One court of appeal opinion has held that: “Actual notice is notice given directly to, or received personally by, a party.” (Cal. Ins. Guarantee Assn. v. Workers’ Comp. Appeals Bd. (2008) 163 Cal.App.4th 853, 863.) That court further held: “Imputed knowledge is constructive, not actual knowledge.” (Ibid., emphasis added.) Thus, that court held that while an agent’s knowledge is normally imputed to the agent’s principal (see Civil Code section 2332), the principal will not be held to have “actual knowledge” when a statute specifically requires “actual knowledge.”
Other cases seem to hold differently. (See, e.g., Citizens for Covenant Compliance v. Anderson (1995) 12 Cal.4th 345, 355 [holding, as to a recorded instrument, that “constructive notice is the equivalent of actual knowledge; i.e., knowledge of its contents is conclusively presumed”]; City of Anaheim v. Metropolitan Water Dist. of Southern Cal. (1978) 82 Cal.App.3d 763, 771 [holding recordation “is the equivalent of actual notice“]; Watson v. Sutro (1890) 86 Cal. 500, 517 [general rule is that “a principal is bound by the knowledge of his agent;” “There is no difference in this respect between actual and constructive notice“]; Baxter v. Cal. State Teachers’ Retirement System (2017) 18 Cal.App.5th 340, 366 [same]; and Aspen Pictures, Inc. v. Oceanic S.S. Co. (1957) 148 Cal.App.2d 238, 254 [approving jury instruction stating “When the law imputes knowledge, it has the same legal effect as though there was actual knowledge“], emphases added.)

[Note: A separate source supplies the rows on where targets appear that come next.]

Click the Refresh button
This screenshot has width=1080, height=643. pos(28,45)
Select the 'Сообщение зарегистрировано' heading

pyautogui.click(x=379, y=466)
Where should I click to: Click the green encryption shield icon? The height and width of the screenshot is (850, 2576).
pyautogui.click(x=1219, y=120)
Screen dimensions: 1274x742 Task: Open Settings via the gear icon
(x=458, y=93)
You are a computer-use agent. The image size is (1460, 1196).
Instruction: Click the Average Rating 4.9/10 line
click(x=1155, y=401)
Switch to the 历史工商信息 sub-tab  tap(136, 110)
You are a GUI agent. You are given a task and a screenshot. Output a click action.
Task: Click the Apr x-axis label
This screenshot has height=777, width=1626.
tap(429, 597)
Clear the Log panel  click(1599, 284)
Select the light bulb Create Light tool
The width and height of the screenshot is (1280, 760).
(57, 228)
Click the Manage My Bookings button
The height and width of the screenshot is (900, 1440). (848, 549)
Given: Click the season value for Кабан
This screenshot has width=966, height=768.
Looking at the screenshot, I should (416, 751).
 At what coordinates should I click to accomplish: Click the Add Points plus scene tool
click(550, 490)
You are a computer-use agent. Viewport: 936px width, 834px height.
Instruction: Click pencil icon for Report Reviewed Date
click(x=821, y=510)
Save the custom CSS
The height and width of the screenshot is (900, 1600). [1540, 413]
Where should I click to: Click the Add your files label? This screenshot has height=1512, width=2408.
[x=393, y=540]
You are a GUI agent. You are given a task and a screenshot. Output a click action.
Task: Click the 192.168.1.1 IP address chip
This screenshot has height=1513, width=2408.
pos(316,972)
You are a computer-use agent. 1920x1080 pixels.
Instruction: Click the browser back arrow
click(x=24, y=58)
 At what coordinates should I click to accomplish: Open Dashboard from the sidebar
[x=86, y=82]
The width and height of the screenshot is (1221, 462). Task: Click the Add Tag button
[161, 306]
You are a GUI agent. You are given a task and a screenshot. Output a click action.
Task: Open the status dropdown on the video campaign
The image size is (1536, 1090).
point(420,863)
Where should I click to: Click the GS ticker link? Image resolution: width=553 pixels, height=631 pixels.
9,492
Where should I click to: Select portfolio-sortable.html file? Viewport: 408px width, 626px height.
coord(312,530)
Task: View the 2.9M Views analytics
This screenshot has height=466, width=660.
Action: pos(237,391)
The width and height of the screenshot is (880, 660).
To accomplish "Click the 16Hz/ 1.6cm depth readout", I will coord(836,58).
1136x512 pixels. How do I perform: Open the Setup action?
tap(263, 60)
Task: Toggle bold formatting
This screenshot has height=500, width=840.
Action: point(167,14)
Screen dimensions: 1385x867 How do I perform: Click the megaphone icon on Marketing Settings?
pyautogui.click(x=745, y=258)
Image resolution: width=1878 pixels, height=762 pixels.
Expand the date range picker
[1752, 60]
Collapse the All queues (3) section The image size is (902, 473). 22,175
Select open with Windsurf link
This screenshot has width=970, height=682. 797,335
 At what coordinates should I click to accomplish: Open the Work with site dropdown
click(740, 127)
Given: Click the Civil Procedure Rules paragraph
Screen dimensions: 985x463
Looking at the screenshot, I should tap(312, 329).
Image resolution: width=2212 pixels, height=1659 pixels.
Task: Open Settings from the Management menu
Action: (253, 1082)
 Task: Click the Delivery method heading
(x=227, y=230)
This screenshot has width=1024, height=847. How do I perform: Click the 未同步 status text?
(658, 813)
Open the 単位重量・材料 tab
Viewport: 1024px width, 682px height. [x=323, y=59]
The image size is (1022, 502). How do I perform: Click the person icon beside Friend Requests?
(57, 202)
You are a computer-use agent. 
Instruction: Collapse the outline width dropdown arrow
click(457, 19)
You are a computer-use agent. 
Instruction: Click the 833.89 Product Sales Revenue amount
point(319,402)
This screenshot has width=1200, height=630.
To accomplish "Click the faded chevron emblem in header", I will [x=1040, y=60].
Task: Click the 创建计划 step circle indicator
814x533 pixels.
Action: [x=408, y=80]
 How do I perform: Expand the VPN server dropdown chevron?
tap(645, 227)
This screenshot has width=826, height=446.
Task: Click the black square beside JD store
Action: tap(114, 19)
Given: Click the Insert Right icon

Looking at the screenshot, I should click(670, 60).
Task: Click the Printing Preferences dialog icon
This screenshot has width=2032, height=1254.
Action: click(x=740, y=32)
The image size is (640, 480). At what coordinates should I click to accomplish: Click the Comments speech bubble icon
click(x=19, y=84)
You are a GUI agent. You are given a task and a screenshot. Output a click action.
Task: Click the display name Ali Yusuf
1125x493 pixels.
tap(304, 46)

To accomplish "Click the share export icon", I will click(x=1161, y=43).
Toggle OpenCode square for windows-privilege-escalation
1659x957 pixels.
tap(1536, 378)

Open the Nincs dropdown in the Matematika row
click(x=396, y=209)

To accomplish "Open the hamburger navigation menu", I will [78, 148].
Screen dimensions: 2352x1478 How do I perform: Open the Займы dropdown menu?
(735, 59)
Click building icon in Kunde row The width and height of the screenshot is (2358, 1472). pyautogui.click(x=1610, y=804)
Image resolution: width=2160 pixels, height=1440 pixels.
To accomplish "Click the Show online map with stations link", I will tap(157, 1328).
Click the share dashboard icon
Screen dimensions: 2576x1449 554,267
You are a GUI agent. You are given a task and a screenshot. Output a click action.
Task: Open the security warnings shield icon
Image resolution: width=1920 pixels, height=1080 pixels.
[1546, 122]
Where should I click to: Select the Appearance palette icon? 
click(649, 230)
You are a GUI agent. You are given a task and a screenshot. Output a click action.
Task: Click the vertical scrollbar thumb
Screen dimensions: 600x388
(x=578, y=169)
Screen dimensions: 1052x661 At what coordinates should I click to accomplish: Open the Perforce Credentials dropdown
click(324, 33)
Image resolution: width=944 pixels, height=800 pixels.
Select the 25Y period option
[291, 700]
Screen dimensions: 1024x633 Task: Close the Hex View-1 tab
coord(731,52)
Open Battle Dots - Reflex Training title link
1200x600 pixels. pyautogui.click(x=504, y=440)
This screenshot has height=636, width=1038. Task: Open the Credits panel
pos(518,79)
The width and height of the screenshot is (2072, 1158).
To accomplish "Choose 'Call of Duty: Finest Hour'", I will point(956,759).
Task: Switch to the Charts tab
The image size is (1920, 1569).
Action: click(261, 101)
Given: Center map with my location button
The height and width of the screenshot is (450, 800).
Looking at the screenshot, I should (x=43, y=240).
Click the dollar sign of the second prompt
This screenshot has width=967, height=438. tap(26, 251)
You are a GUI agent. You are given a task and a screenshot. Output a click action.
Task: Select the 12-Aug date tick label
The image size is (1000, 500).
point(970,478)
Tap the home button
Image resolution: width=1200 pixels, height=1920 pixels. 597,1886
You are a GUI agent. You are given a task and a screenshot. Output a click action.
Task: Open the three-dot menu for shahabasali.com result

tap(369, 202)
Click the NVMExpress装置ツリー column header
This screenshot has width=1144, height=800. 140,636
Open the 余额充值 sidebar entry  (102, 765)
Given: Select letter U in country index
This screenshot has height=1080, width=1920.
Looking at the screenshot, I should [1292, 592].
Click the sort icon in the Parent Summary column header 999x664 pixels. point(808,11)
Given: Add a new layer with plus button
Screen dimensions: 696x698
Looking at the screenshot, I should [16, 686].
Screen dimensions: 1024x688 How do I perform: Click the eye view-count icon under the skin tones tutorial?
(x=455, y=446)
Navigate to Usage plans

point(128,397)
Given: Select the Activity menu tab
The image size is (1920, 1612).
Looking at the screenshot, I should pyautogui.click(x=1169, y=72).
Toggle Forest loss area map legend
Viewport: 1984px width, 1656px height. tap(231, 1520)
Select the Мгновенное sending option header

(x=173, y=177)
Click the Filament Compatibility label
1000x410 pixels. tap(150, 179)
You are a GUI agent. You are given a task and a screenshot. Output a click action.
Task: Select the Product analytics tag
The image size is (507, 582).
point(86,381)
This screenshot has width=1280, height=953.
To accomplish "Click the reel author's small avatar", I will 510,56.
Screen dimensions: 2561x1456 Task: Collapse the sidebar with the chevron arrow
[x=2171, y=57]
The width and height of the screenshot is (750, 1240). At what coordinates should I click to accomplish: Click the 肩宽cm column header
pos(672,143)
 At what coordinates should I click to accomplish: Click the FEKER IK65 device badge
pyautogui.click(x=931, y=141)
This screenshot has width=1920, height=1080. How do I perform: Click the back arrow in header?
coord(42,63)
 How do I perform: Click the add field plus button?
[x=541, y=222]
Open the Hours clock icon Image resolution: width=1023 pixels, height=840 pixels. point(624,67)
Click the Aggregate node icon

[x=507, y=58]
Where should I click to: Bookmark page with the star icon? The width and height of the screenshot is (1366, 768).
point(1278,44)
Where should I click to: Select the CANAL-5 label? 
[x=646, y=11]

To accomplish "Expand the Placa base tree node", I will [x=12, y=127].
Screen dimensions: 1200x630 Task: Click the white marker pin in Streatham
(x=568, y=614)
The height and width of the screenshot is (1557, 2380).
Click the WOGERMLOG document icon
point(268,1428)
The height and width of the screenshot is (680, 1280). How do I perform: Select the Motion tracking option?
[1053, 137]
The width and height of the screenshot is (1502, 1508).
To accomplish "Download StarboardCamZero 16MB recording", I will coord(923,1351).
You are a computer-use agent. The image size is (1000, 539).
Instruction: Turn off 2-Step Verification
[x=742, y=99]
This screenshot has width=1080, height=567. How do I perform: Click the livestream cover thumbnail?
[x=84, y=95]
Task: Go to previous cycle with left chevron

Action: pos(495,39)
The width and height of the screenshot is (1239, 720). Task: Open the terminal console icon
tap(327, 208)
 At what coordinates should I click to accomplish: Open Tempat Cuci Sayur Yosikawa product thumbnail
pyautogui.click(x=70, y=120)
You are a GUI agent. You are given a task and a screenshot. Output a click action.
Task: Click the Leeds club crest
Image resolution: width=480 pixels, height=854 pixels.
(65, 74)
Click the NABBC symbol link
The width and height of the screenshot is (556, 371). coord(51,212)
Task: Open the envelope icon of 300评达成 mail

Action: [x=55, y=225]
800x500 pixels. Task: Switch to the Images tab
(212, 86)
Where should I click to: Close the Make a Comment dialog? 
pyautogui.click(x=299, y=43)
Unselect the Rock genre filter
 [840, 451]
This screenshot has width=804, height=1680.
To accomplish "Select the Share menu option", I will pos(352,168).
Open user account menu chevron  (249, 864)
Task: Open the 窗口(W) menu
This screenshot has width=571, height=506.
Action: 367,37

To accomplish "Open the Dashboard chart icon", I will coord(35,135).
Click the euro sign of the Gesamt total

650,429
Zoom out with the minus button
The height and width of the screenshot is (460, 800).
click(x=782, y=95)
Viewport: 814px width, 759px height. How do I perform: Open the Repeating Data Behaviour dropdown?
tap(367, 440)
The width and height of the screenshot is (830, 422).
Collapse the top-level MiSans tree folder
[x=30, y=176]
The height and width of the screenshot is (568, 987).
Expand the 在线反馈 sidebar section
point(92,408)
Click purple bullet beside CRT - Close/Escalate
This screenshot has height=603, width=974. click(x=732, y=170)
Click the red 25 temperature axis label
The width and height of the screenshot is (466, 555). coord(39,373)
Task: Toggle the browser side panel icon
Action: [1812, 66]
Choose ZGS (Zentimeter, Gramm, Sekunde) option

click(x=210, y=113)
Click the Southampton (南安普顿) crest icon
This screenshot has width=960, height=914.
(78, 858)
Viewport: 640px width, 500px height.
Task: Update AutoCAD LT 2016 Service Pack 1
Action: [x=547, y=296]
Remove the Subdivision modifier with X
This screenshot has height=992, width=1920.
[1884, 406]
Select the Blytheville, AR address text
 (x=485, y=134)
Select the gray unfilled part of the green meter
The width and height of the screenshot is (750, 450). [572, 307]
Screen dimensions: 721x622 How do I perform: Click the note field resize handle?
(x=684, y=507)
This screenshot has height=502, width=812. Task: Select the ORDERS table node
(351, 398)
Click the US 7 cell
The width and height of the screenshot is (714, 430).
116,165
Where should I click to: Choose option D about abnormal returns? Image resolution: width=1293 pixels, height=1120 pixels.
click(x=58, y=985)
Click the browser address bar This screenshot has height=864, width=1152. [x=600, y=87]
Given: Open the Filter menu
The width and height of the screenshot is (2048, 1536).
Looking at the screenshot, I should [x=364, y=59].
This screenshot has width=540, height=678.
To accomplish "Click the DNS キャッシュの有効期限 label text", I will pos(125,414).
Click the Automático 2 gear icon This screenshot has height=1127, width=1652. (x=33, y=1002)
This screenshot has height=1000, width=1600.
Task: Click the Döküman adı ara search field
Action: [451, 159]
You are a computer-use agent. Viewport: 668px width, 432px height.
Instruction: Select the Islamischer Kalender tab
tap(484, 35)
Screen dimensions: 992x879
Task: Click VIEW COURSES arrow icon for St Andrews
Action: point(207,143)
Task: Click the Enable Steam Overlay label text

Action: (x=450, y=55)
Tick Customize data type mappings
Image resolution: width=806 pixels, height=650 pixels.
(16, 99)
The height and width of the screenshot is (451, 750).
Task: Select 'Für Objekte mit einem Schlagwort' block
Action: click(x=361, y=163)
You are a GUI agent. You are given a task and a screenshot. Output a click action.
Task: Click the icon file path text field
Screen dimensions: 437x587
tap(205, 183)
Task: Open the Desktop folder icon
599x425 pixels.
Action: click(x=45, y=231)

Confused? You are probably not alone.
I would expect courts to further clarify what counts as “actual knowledge” under section 17703.01.
In a manger-managed LLC, only the manager (not any member) is an agent of the LLC with authority to bind the LLC. Third parties dealing with the LLC’s manager are protected by the “safe harbor” provision in section 17703.01.
If a manager oversteps his/her authority and enters into an improper transaction without member approval as required by the LLC’s operating agreement, undoing that transaction is not automatic — the members will need to show that the third party had “actual knowledge” of the manager’s lack of authority. Proving “actual knowledge” by the third party may prove very difficult.
Of course, even if they cannot unwind the transaction, the members may have remedies against the manager for breach of fiduciary duties. But victory on that claim will often ring hollow if the LLC’s main assets or other rights have already been transferred away.